In last month's blog post we introduced the applications requiring precision and wide bandwidth and focused on the output drive signal chain built around AD3552R. In this chapter we will analyze how those applications can benefit from a faster precision drive circuit.

Fast Precision DACs make a new category of products on their own. They aim at combining the accuracy of traditional precision DACs with the speed of high-speed DACs. Certainly, Fast DACs do not achieve hundreds of MSPS and there is a good reason for that.

Precision means reproducing the same output level across voltage, temperature and process. A key parameter of precision applications is the instant amplitude of the signal and the goal for a Fast Precision DAC is reaching the right value as quickly as possible. The bandwidth required to settle quickly to high accuracy is much more than the frequency of the underlying signals.

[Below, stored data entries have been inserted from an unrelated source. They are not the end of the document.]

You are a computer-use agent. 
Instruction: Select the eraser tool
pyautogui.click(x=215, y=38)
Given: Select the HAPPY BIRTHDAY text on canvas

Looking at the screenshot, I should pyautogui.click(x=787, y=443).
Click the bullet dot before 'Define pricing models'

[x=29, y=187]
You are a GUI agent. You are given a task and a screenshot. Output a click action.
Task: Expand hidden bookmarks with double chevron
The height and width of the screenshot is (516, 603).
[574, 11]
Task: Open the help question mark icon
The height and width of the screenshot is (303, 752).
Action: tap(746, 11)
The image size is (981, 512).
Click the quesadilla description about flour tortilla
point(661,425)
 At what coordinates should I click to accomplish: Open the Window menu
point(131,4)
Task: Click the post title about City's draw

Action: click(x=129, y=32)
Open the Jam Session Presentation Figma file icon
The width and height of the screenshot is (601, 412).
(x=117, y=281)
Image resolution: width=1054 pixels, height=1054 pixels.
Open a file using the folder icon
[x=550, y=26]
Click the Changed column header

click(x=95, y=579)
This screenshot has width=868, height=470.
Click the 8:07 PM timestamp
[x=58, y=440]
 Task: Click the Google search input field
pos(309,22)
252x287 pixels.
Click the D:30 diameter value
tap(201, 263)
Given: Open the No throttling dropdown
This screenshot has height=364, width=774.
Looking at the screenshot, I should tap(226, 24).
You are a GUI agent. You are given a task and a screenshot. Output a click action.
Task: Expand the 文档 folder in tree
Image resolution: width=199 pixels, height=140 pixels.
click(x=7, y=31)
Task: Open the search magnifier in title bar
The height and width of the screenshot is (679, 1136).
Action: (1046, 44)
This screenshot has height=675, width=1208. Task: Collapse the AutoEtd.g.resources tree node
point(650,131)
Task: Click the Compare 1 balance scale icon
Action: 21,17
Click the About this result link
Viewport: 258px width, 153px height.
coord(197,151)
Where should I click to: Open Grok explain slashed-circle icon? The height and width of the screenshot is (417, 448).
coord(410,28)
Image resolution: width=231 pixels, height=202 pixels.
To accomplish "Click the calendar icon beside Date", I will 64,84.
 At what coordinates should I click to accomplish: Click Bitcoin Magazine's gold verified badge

On the other hand, high-speed DACs are intended for passband applications where the bandwidth of the signal is similar to the bandwidth of the DAC because information is encoded in the spectral features of the signal rather than in its instant value.

Main Application Groups

Open-loop applications. The DAC drives a circuit whose response depends uniquely on the accuracy of the converter and the signal chain. Response time is dominated by data transfer and settling times. The lower the response time, the faster the measurements can be taken. For example, a scanning electron microscope, where the sample is taken when the beam has settled on the spot.

Closed-loop applications. The DAC drives a circuit whose response is monitored by an ADC. Response time depends on the latency of the digital processing chain including the converters and the settling time of the signal chain. The higher the sampling rate the shorter the delay of the digital processing circuit. For example, the emulation of the sensors and actuators of an electric power train.

Multi-market applicability of Fast Precision DACs

Scanning Electron Microscopes. DACs are used to steer the electron beam to produce a raster on the sample producing tens of millions of pixels. A Fast DAC can reduce imaging time from minutes to seconds.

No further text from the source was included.